Below are entries; output exactly the lines from the one with "The height and width of the screenshot is (810, 1080)." to the one with "The width and height of the screenshot is (1501, 413).", both included, and nothing else.
(Material provided begins)
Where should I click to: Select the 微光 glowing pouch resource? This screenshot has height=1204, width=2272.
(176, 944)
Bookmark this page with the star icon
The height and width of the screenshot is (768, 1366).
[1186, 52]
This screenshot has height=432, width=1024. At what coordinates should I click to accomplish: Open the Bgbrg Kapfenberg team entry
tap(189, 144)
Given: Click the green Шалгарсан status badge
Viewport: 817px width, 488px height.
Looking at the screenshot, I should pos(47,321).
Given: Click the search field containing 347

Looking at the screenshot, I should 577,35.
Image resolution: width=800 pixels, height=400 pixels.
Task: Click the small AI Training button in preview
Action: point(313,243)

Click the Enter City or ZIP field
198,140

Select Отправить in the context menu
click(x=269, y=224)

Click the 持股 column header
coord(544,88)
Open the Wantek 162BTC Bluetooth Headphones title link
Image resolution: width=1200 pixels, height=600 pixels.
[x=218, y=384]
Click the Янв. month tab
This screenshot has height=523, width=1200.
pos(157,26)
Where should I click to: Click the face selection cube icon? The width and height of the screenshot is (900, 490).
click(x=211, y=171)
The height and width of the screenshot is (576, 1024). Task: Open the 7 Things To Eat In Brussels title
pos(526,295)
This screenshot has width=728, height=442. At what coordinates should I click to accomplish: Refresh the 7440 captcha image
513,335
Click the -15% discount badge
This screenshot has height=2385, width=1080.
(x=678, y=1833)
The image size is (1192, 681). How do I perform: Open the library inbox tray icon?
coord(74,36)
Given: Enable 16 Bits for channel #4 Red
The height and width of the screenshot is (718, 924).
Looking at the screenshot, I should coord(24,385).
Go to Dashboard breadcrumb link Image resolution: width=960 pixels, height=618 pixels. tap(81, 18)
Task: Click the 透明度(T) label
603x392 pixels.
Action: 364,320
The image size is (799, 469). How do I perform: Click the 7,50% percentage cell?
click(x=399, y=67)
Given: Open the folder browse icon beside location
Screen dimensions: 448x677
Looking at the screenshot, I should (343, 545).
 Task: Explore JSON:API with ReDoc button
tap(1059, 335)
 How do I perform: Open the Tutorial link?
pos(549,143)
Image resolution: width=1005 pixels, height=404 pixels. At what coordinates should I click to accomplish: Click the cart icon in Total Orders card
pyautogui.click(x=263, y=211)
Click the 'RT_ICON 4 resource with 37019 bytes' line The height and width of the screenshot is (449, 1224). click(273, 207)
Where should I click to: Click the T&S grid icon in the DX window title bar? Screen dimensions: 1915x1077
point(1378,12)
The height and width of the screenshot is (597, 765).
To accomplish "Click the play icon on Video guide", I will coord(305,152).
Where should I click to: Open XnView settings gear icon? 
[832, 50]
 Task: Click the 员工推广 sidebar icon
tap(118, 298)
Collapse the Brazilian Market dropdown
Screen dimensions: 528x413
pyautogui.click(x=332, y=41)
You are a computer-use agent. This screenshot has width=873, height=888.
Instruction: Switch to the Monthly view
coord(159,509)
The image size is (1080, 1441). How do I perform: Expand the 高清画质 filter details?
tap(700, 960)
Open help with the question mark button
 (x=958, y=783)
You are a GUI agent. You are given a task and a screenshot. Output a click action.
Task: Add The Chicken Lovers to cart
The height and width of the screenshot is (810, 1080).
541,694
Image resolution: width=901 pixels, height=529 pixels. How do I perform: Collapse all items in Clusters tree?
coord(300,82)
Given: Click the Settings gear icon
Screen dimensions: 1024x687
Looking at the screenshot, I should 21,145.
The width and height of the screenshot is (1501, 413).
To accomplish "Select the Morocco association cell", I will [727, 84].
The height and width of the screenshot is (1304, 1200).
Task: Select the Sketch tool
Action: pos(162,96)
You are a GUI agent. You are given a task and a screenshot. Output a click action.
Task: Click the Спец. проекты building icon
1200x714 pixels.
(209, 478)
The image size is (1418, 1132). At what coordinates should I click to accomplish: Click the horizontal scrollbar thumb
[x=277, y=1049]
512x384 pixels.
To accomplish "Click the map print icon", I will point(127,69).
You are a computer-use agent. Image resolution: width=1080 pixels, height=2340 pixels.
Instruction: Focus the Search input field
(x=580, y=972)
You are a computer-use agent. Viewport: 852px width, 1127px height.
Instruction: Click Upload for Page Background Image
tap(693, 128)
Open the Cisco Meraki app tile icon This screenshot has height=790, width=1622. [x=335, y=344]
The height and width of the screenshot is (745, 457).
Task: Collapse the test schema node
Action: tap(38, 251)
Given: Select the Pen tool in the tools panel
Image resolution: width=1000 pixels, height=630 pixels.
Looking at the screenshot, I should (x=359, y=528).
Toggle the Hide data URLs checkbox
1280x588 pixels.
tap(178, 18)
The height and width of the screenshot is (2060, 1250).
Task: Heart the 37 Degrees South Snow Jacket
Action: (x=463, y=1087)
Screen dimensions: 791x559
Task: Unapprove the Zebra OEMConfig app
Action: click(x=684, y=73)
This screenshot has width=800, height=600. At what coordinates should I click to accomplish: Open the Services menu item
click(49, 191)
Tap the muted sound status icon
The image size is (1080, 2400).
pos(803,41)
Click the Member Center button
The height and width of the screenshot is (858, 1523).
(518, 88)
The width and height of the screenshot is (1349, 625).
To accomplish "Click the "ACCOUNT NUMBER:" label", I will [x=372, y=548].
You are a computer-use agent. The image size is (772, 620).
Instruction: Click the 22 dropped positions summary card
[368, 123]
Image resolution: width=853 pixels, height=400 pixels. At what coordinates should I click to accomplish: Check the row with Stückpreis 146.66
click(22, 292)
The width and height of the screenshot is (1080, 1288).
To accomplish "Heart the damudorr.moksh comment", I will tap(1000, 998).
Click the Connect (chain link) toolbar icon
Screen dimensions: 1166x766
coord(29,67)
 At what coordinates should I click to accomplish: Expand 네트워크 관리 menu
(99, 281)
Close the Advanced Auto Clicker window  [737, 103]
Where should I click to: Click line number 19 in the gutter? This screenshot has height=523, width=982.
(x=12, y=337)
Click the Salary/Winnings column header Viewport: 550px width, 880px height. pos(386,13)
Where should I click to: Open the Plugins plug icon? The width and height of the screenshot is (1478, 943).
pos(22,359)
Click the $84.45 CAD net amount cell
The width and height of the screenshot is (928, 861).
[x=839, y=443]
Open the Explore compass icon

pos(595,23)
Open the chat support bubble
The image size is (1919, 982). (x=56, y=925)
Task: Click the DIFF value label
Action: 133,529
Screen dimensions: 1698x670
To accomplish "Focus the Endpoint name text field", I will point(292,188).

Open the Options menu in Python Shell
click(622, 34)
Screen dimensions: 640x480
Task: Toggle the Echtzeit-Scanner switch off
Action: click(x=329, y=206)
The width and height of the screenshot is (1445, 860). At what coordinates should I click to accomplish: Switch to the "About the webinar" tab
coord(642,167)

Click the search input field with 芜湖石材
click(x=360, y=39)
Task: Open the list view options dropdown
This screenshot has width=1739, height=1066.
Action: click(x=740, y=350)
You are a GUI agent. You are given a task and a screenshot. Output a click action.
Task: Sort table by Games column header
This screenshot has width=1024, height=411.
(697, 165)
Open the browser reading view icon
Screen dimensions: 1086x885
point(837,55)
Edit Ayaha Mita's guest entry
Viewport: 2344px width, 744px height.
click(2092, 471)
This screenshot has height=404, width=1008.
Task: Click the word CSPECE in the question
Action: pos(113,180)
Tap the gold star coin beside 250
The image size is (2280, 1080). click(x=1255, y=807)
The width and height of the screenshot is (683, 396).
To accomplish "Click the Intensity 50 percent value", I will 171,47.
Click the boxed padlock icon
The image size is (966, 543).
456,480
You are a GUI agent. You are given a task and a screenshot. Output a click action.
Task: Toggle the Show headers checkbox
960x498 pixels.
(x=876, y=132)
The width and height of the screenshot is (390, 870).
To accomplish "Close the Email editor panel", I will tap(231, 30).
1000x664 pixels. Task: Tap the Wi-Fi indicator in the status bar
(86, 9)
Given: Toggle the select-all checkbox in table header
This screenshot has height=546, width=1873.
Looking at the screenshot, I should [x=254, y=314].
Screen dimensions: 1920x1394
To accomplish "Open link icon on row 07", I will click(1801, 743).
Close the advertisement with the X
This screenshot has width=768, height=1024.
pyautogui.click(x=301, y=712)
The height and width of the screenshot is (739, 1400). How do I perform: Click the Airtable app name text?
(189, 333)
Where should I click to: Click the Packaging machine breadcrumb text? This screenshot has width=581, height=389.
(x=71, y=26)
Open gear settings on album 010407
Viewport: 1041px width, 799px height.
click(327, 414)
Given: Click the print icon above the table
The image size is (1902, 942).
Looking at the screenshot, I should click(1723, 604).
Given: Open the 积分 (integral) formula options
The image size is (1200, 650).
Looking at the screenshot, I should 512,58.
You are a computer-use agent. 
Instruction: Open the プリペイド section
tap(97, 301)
(Material provided ends)
▸ **Completed exercise**
The height and width of the screenshot is (810, 1080).
541,694
Image resolution: width=901 pixels, height=529 pixels. How do I perform: Collapse all items in Clusters tree?
coord(300,82)
Given: Click the Settings gear icon
Screen dimensions: 1024x687
Looking at the screenshot, I should 21,145.
The width and height of the screenshot is (1501, 413).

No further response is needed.